Voltando ao código, apenas para citar alguns retrocessos em relação à legislação vigente, há muitos pontos preocupantes além da ampla anistia. Com a publicação da nova lei passarão a ser consideradas pequenas propriedades rurais, para as quais a legislação ambiental é menos exigente, aquelas com até 4 módulos fiscais (até 400 ha na Amazônia). Hoje o tamanho máximo dessas propriedades é de 150 ha.
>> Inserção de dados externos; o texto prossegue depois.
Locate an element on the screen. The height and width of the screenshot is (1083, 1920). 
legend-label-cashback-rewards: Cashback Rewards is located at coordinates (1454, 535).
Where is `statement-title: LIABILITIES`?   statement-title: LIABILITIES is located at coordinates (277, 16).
Ampliou-se muito o rol de intervenções que passarão a ser consideradas de utilidade pública ou interesse social e consequentemente poderão ser desenvolvidas em APP. Até estádios de futebol poderão ocupar o lugar das matas ciliares, além de infra-estrutura de educação, lazer e cultura. A competência para estabelecer novas tipologias de empreendimentos passíveis de serem desenvolvidos em APP deixará de ser do CONAMA e passará à competência da Presidente da República.
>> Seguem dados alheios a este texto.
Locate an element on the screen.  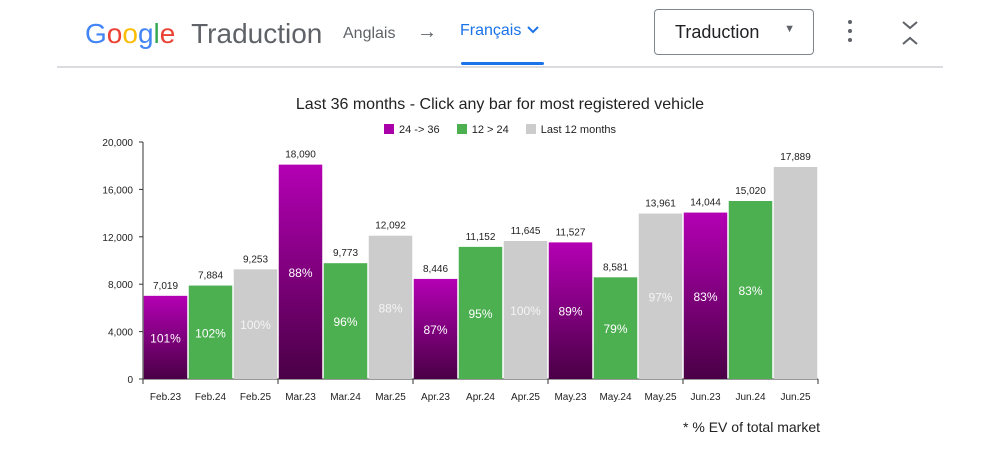
x-tick-label: Feb.24 is located at coordinates (211, 398).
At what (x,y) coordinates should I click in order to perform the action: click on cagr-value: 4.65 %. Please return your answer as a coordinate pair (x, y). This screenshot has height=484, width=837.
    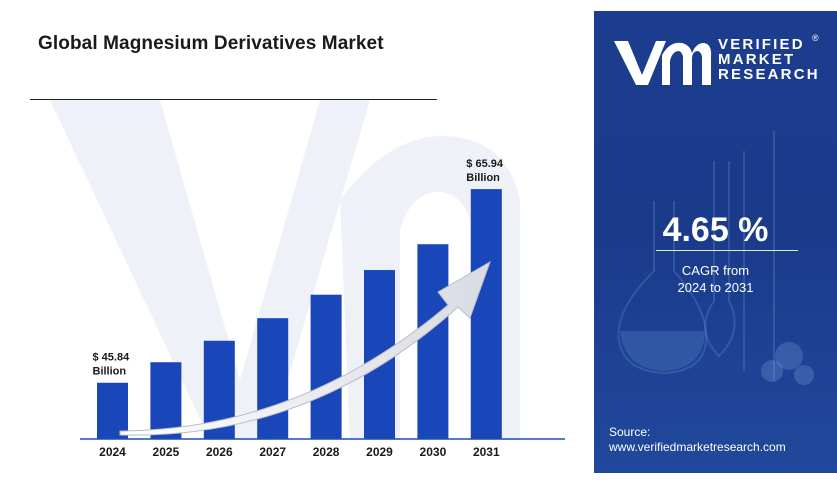
    Looking at the image, I should click on (716, 230).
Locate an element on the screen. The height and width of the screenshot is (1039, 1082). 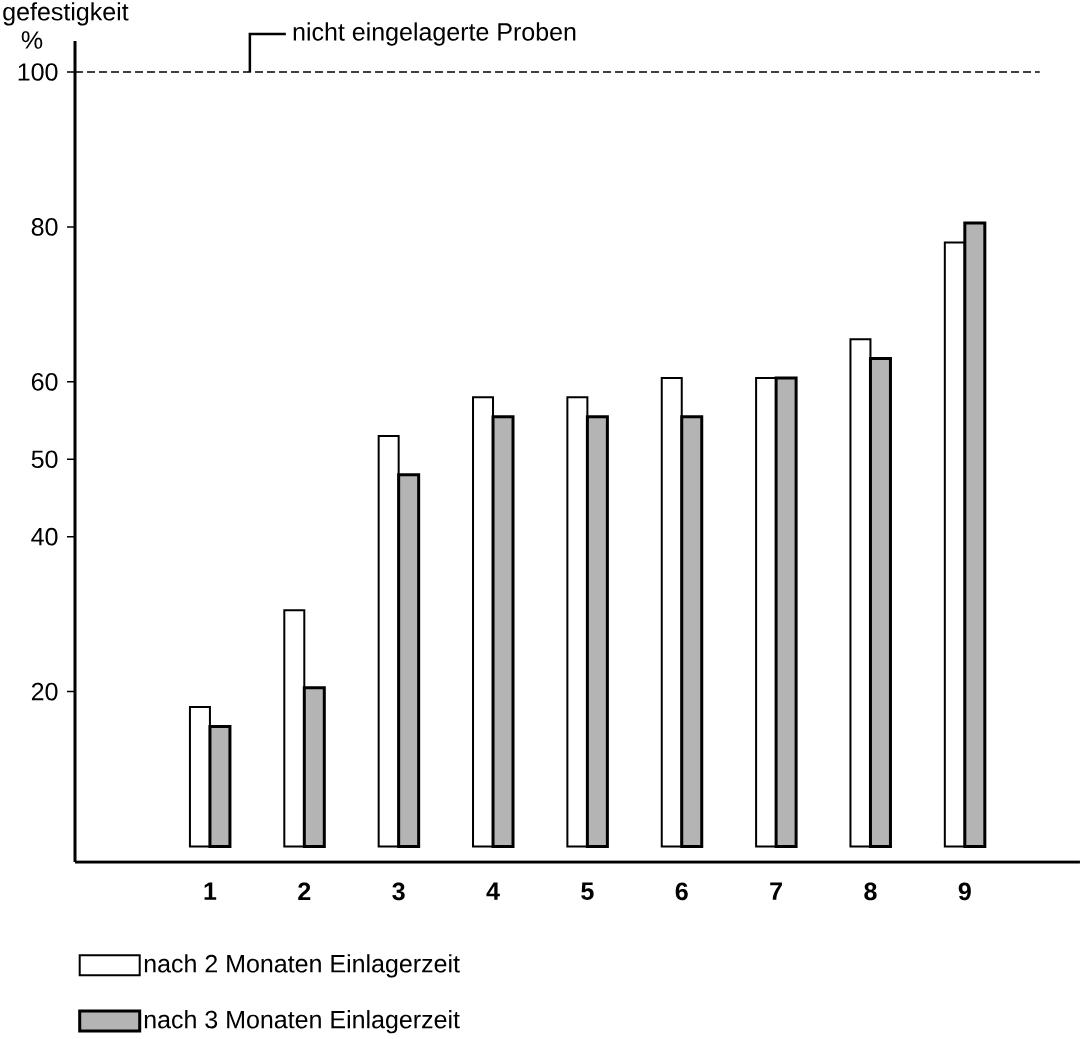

Empreendimentos de carcinicultura e salinas implantados ilegalmente em ecossistemas frágeis e importantes, como apicuns e salgados, passam ser regularizados. Essas áreas, geralmente adjacentes a manguezais, são importantes para a reprodução de muitas espécies marinhas, inclusive o peixe-boi-marinho, que já está altamente ameaçado. Muitas propriedades amazônicas terão sua reserva legal reduzida de 80% para 50%. As compensações ambientais (contribuições financeiras para compensar obras muito impactantes) que hoje se destinam às unidades de conservação, poderão ser utilizadas até em parques urbanos voltados mais ao lazer do que à conservação. As regras para punir proprietários que queimam a vegetação nativa se tornarão muito mais complexas, dificultando sobremaneira a fiscalização. Enquanto hoje o proprietário deve proteger sua propriedade contra o fogo para não ser autuado, com a nova lei o fiscal vai ter que provar que o dono da terra agiu para que o incêndio acontecesse, o que é muito difícil na prática.
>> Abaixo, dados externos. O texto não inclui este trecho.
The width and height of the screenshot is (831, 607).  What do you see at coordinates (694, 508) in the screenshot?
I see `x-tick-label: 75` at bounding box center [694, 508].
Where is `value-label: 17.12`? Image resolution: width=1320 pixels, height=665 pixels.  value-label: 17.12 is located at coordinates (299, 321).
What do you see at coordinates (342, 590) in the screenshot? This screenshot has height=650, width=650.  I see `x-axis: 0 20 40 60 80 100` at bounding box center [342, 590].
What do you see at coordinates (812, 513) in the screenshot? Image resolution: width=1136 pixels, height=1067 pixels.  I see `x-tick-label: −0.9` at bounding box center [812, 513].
Apenas sete senadores votaram contra esse projeto de lei que tem como característica mais marcante a impunidade: Cristóvam Buarque (PDT-DF), Fernando Collor (PTB-AL), Lindbergh Farias (PT-RJ), Marcelo Crivella (PRB-RJ), Marinor Brito (PSOL-PA), Paulo Davim (PV-RN) e Randolfe Rodrigues (PSOL-AP). Veja a votação nominal na página do Senado.
Fazendo um balanço deste primeiro ano de governo de Dilma Rousseff, é possível constatar seu sucesso em desmontar a legislação ambiental brasileira. Como ministra da Casa Civil ela bem que tentou, mas não dispunha do poder que tem agora. Não é por acaso que a bancada ruralista se destacou tanto neste ano que termina. Ela não teria o êxito que teve se não houvesse um governo altamente alinhado com seus interesses. Foi curioso ver a senadora Kátia Abreu (PSD-TO), maior expoente da bancada, elogiar a ministra Izabella Teixeira pela sua atuação nas negociações do novo código. Isso mostra a sintonia do governo com os ruralistas. Nem adianta apelar ao bordão “veta Dilma”, porque isso é uma ilusão.